Problem details — Go through the data and count the lines holding the string "showing". Write only the number.

Collected data entries
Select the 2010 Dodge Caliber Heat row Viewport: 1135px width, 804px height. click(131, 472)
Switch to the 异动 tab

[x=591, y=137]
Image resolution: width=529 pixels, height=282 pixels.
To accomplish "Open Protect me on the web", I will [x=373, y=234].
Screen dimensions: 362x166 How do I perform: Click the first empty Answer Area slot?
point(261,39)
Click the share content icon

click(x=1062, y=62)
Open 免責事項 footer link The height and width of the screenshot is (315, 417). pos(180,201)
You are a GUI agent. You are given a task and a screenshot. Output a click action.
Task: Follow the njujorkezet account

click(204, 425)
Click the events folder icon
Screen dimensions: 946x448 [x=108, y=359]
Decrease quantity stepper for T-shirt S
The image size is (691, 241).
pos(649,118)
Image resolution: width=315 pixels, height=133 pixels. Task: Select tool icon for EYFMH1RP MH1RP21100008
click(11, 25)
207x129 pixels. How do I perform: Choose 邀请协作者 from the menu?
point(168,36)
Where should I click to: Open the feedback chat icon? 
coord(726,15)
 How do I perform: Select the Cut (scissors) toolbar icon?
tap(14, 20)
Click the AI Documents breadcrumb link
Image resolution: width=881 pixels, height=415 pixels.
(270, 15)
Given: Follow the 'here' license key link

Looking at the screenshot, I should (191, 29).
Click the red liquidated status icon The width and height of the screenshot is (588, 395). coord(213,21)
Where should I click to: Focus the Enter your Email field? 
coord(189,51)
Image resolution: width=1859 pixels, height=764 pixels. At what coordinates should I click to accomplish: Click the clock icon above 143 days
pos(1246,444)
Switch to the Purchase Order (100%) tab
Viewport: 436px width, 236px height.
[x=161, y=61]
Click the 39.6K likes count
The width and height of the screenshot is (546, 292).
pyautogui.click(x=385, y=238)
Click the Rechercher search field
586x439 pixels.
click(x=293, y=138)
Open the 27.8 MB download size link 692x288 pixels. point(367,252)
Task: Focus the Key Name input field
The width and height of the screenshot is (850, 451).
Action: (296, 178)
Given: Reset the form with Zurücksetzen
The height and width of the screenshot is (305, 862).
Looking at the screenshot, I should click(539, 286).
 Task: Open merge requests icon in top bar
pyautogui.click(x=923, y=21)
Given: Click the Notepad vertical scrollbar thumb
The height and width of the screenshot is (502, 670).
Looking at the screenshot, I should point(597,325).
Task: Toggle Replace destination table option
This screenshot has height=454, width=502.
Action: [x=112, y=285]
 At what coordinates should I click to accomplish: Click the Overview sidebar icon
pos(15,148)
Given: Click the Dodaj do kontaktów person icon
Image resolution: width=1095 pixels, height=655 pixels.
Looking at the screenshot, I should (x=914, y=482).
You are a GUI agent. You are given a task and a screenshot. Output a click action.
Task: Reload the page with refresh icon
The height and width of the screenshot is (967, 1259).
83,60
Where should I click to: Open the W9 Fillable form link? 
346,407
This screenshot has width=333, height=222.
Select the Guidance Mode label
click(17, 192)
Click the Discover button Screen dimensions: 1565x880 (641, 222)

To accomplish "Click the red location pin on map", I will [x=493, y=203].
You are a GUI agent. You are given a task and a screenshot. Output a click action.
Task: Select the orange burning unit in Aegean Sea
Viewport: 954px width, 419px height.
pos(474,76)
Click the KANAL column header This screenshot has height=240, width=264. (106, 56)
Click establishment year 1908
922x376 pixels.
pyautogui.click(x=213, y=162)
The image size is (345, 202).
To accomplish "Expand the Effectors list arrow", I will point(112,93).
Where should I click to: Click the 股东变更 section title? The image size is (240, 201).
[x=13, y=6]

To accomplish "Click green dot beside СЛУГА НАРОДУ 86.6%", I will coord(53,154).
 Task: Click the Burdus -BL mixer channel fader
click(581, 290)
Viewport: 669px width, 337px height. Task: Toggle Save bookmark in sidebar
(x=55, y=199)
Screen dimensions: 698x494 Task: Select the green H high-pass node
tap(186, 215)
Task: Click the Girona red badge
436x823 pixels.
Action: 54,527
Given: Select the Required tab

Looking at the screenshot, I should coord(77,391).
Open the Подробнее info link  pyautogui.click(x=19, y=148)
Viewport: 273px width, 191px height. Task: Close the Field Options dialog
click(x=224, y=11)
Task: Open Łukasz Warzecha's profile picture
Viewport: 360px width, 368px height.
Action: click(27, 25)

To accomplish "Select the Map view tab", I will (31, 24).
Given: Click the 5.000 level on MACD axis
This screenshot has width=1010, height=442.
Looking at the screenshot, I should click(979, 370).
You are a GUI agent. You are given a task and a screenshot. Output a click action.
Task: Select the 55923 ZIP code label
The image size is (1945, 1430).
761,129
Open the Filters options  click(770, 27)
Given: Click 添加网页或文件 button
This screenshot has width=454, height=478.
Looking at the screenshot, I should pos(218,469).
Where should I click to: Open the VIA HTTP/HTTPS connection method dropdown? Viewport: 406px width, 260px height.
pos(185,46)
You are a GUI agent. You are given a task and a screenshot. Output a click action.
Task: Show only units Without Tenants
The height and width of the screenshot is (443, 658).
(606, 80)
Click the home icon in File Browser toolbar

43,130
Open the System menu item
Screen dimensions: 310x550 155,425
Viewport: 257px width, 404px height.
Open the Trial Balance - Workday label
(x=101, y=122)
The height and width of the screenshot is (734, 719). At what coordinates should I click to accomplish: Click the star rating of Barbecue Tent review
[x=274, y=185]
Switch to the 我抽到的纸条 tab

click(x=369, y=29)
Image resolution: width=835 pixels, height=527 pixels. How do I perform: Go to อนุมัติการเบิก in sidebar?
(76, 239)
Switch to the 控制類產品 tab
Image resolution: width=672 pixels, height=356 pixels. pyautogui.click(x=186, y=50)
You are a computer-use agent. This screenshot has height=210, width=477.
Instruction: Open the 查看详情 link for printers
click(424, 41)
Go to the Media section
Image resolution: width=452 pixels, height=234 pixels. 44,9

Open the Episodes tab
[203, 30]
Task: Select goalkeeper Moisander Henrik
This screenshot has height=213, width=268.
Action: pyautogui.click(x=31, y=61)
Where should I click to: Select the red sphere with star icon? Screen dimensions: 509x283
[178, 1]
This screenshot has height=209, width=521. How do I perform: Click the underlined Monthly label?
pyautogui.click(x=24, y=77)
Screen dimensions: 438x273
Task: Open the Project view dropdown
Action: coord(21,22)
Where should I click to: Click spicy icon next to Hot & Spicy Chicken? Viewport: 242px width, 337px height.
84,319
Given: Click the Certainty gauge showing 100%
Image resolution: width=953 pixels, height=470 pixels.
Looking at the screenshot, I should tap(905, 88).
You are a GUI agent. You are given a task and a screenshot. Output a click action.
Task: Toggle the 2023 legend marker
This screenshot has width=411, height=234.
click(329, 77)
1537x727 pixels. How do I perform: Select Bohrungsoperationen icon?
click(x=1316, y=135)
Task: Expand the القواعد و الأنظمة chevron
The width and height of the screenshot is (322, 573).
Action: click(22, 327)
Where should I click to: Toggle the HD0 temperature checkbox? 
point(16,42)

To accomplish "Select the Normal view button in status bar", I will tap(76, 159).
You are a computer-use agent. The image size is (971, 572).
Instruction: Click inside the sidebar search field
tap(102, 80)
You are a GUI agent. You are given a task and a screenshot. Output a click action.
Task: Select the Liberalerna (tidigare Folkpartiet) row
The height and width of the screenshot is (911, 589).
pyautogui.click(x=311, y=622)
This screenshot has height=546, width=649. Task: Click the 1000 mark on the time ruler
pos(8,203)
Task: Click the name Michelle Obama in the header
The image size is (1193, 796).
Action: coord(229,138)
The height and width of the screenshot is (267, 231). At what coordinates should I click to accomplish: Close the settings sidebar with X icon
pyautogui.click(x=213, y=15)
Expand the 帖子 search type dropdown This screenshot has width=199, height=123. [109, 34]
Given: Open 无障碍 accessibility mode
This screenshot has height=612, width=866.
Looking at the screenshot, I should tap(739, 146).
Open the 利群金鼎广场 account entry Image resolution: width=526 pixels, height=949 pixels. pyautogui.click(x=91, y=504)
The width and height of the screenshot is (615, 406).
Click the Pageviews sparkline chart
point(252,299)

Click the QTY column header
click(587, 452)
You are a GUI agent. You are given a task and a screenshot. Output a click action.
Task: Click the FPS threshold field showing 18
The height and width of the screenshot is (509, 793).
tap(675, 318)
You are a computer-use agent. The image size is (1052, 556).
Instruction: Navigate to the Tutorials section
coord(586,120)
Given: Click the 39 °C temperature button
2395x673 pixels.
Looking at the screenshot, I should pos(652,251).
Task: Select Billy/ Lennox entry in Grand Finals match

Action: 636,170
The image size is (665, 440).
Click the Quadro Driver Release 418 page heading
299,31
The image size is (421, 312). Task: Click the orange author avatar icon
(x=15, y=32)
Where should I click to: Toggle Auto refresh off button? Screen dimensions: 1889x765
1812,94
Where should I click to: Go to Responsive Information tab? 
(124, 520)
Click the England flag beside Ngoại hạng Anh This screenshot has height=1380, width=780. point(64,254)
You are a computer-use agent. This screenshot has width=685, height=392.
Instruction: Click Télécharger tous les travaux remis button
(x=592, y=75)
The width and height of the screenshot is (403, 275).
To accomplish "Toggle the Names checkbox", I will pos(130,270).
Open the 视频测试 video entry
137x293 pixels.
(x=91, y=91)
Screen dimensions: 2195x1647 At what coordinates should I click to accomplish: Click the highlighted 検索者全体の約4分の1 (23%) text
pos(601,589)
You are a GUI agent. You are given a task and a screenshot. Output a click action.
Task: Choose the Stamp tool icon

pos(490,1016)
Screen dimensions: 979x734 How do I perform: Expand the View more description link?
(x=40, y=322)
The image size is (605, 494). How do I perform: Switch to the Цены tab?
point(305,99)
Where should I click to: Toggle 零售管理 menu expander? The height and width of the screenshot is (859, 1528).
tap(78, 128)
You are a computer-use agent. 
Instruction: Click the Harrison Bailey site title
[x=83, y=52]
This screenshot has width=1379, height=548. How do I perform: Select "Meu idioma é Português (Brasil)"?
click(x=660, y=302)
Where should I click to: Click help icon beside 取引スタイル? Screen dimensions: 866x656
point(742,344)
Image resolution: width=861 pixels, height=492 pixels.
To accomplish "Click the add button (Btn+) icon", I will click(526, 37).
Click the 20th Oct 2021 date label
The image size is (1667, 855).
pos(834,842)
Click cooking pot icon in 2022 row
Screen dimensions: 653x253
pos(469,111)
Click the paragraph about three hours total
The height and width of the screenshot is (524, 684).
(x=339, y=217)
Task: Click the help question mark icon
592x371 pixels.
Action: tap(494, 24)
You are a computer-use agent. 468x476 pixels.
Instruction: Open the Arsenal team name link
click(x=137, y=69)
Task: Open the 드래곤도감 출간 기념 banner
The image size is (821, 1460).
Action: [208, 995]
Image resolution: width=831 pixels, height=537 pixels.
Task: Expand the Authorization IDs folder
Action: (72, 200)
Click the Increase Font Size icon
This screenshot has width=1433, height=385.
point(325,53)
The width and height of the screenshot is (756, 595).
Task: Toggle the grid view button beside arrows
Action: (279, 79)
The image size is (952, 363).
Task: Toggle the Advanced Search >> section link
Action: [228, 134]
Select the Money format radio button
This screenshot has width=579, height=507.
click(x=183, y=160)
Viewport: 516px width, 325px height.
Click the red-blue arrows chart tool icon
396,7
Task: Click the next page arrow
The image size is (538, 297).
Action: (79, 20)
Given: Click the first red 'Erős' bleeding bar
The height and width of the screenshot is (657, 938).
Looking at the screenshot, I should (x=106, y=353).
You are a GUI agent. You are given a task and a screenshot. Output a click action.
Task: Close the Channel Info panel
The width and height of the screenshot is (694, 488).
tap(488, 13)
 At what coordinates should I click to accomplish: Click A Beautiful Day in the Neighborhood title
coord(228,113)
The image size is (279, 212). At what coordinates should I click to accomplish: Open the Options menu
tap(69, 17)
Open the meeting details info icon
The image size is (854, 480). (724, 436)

Answer box — 2